Banks’ balance sheet, liquidity under stress in 2H21
KUCHING: The banking sector is not completely out of the woods, as banks’ balance sheet and liquidity positions could potentially be subjected to more stress in the second half of 2021 (2H21), analysts say.
According to Affin Hwang Investment Bank Bhd ( Affin Hwang Capital), though a 20 per cent year on year ( y- o- y) recovery in sector core net profit in 2021E is expected, this is subsequent to a drastic decline of 32.7 per cent y- o- y in 2020E.

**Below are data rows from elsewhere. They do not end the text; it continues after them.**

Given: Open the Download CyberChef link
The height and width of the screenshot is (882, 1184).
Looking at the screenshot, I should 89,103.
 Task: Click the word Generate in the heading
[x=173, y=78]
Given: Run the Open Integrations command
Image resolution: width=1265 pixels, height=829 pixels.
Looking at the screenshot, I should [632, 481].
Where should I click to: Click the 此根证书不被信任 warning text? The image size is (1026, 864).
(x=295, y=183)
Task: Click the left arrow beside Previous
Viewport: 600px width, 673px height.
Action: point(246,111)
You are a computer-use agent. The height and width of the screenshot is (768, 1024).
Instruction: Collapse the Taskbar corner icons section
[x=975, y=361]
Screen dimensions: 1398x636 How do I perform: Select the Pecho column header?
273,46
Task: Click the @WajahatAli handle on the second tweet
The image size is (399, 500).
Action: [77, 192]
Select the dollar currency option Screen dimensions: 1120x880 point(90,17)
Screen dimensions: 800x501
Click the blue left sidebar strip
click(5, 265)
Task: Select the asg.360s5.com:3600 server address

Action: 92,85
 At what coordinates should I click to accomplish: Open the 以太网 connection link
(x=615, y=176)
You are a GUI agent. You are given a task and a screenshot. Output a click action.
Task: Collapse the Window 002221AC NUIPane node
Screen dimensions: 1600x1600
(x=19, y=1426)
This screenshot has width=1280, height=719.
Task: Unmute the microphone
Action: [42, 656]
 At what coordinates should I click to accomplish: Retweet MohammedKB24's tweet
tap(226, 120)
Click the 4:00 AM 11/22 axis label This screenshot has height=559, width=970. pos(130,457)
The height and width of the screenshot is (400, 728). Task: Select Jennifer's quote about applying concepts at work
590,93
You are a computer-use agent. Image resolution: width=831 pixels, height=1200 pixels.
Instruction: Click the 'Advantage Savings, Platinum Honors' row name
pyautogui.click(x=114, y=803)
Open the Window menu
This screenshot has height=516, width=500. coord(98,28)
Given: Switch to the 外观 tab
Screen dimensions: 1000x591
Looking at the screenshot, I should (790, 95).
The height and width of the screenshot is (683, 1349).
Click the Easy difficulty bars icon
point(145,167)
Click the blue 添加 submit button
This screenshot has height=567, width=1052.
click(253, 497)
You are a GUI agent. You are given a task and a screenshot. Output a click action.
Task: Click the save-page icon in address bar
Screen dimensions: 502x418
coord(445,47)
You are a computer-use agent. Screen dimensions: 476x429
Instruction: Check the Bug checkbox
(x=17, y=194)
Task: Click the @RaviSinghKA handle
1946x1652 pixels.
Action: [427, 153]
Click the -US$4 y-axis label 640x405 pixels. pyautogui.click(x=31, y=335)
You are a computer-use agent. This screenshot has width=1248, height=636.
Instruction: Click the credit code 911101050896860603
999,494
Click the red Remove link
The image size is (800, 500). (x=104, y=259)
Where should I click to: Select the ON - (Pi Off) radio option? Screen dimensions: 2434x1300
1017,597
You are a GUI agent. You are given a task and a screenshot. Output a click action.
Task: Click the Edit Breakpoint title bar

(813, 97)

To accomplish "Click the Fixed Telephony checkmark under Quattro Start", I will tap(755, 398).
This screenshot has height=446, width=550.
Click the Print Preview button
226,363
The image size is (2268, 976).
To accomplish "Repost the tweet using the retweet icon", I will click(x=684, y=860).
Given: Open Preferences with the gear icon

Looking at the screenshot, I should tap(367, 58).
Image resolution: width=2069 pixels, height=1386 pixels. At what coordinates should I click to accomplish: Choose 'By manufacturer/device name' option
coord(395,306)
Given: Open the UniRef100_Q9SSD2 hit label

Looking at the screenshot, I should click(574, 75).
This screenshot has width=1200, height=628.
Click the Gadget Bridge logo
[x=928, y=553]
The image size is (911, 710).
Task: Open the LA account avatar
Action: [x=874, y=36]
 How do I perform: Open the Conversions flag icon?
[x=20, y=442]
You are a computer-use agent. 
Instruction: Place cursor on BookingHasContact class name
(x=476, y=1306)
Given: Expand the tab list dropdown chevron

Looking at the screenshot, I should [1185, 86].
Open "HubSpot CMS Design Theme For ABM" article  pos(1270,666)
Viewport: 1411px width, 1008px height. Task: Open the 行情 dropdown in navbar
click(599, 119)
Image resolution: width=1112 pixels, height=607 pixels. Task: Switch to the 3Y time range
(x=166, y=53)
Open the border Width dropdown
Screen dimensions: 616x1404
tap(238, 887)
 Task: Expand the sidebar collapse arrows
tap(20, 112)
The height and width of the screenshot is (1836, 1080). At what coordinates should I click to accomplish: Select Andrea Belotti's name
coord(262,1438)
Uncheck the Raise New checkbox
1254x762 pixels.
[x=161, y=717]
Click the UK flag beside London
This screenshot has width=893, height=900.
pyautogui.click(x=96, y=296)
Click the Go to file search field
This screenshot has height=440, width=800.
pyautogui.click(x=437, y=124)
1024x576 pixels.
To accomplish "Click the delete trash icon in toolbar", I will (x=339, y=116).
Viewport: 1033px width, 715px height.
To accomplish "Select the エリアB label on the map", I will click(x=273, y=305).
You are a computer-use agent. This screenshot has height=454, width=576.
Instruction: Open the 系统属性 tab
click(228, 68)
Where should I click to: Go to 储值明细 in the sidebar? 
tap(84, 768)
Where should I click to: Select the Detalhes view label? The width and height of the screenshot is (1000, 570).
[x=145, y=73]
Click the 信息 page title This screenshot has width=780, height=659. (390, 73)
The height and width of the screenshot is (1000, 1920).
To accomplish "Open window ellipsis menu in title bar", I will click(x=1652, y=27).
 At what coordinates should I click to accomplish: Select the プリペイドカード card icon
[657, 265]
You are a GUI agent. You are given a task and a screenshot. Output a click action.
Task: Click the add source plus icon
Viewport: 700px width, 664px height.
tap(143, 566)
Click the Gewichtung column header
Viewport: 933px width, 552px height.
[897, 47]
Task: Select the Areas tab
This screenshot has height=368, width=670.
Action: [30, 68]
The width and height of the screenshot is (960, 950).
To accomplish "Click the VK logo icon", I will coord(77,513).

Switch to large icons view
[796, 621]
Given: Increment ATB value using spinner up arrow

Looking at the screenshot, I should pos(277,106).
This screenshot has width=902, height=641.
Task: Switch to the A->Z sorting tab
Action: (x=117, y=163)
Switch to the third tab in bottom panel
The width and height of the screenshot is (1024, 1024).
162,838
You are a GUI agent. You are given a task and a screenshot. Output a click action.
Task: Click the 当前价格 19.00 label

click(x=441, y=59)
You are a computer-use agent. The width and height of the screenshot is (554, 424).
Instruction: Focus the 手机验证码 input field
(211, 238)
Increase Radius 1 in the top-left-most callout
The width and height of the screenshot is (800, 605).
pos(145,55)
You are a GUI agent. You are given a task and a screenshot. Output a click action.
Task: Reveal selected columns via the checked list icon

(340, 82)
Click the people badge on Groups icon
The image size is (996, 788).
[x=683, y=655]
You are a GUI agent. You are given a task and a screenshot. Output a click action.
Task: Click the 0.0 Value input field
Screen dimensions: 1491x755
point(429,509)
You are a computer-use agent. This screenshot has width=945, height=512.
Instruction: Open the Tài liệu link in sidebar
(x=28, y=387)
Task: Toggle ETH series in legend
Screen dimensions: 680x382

“In our view, the banks’ balance sheet and liquidity positions could potentially be subject to more stress in in 2H21 due to a higher risk of default as economic circumstances remain uncertain,” Affin Hwang Capital said in its Malaysia banking sector update.
The research firm recapped that Bank Negara Malaysia ( BNM) in its 1H20 Financial Stability Review had projected that the system gross impaired loan (GIL) ratio could potentially rise to 3.1 per cent by end-2020 and 4.1 per cent by end 2021 under its macro simulation for businesses and households (with a higher risk in 2H21 due to maturity of some bullet loan repayments).
“That said, we still take comfort in the banking system’s strong capitalisation levels (CET1 ratio at 14.6 per cent and Total Capital Ratio at 18.4 per cent as at end- Sept 2020) while the capital buffer ( in excess of regulatory requirement) of RM128 billion as at endSeptember 2020, remains fairly robust.”
Based on its assumptions for the banking sector for 2020E, Affin Hwang Capital is expecting system loans to grow by 2.5 per cent y- o- y, net interest margin ( NIM) of 1.93 per cent ( with four rate cuts in 2020), net credit cost at 70 basis points ( bps) and cost-to-income ratio (CIR) at 51 per cent.
Meanwhile, the research arm of Kenanga Investment Bank Bhd ( Kenanga Research) opined that asset quality will likely be the key swing factor to earnings in the coming quarters.
As such, Kenanga Research kept with its preference for banks with solid asset quality such as Hong Leong Bank Bhd and Public Bank Bhd.
“Their asset quality track records suggest that the pre- emptive loan provisions required should be lower relative to peers while the smaller exposure to the corporate space would shield them from chunky loan impairments,” the research arm said.
“Thus, we see these banks offering investors better earnings predictability and ‘ safer’ dividend yields, assuming banks continue to be conservative with dividend pay- outs.”
Kenanga Research also liked RHB Bank Bhd ( RHB) for the group’s capital strength.
“While this may not translate to higher dividend pay- outs versus peers in the near term, RHB should be able to resume with its capital management plans relatively quick once the pandemic is past, versus peers that may need time to rebuild their capital positions.”
As for the Kenanga Research’s pick as a catch- up play, the research arm chose AMMB Holdings Bhd.
On the other hand, Affin Hwang Capital’s preferred stock pick was Aeon Credit Service ( M) Bhd.
The research firm believed that there is a value proposition in Aeon Credit as we look to a recovery year in financial year 2022 ( FY22E), with receivables growth of 7.9 per cent y- o- y ( versus 5.7 per cent y- o- y in FY21E) and a lower net credit cost of 362 basis points ( bps), versus 456bps in FY21E).
“Aeon Credit continues to find niche opportunities amid the Covid-19 pandemic, which has fueled stronger motorcycle sales (due to ecommerce growth), auto (used car) sales and the need for more personal financing (cheaper means of credit- card refinancing).”